The data also confirmed that as of April 2012, Green Line Stations are the only locations that had working monitor screens making camera footage visible to CTA attendants.
But crime “can happen anywhere,” said Samantha Montcalm, a downtown college student and frequent CTA rider who was sexually assaulted at the Blue Line Jackson station. Though she reacted quickly and a few other people on the platform noticed, there was no response by CTA personnel.
“An emergency button didn’t even come into my mind at the moment,” she says recalling herself trembling as she proceeded to board the next train. “If someone would have seen that maybe they would have gotten the guy,” said Montcalm who was surprised that CTA attendants cannot see the video captured by security cameras.
Several video surveillance monitors have been removed in recent months since April when the original report by Good Day DePaul revealed a number of the monitors at Blue Line stations had blank screens.
The CTA stated it has not kept records of work orders requesting maintenance of camera monitors. “Because the system was being installed by contractors during 2011, any repair work on the cameras and monitors were performed under warranty, and no work orders were generated during the time period requested,” said the CTA in response to requests for information.
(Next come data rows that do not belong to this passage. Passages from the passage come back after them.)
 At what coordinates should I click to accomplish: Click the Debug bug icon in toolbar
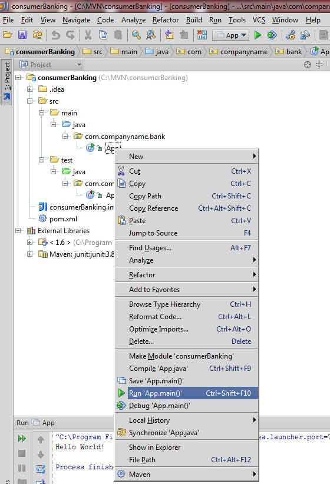[272, 35]
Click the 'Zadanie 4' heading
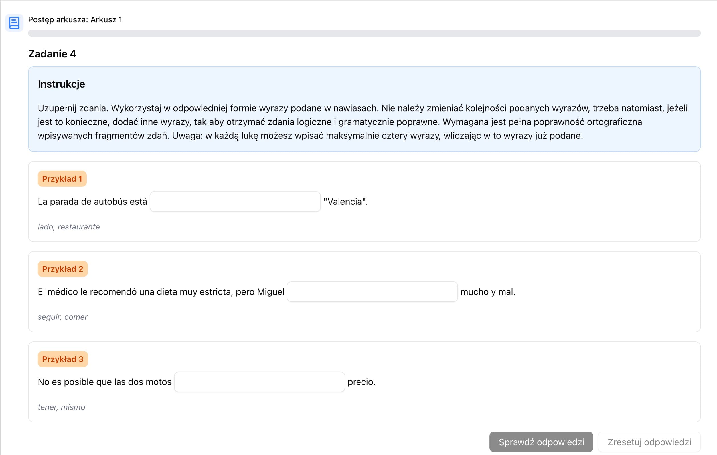Screen dimensions: 717x455 click(x=52, y=54)
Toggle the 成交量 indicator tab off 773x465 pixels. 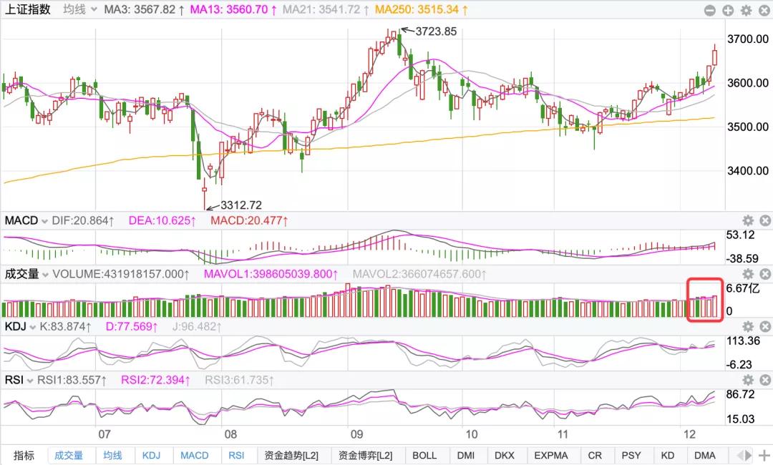(x=69, y=455)
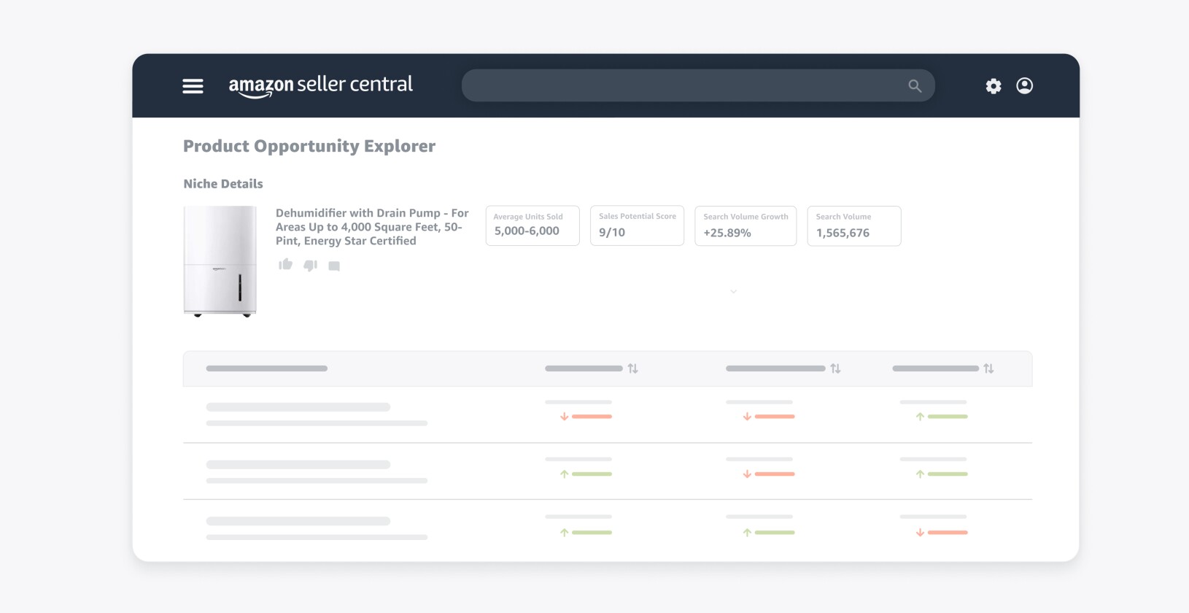Sort table by the third column arrows
The width and height of the screenshot is (1189, 613).
835,369
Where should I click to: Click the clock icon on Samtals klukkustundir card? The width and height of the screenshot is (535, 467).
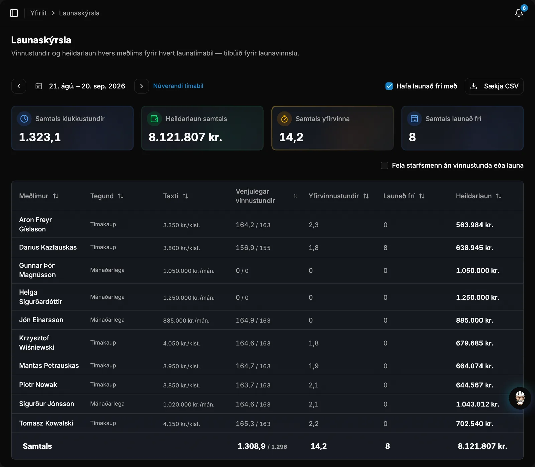24,119
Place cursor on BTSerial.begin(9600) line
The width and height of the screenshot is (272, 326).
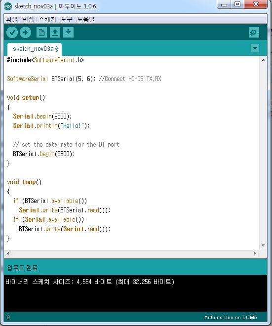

Though most CTA attendants cannot see video footage taken by surveillance cameras, personnel at a central Control Center watch the video in real time. Cameras do not have the capability of picking up audio so are only effective for crime incidents that are visible and may exclude some forms of assaults, threats, or harassment.
A 2009 study conducted by the Roger’s Park Young Women Action Team (YWAT) in Chicago found that 52 percent of respondents have been sexually harassed and 13 percent have been sexually assaulted on the CTA.
Forty-four percent have witnessed an incident of sexual harassment or assault, but 78 percent of those did not get involved or try to stop the incident.
The majority of respondents surveyed felt that improved safety amenities including intercoms and emergency systems would help reduce crime incidents.
A request for information regarding how many employees watch the surveillance monitors and how many screens they are responsible for monitoring at the Control Center was denied.
The CTA stated it is exempt from having to give out such information under a section of the Freedom of Information Act that relates to “security measures that are designed to identify, prevent or respond to potential attacks upon a community’s population or systems…”
In 2010, before many of the new cameras had been installed, FOIA data from the Chicago Police Department received by the Chicago Sun-Times showed robberies had increased by 77 percent between 2006 and 2009.
(A version of this story aired on Good Day DePaul, February 13, and has since been updated).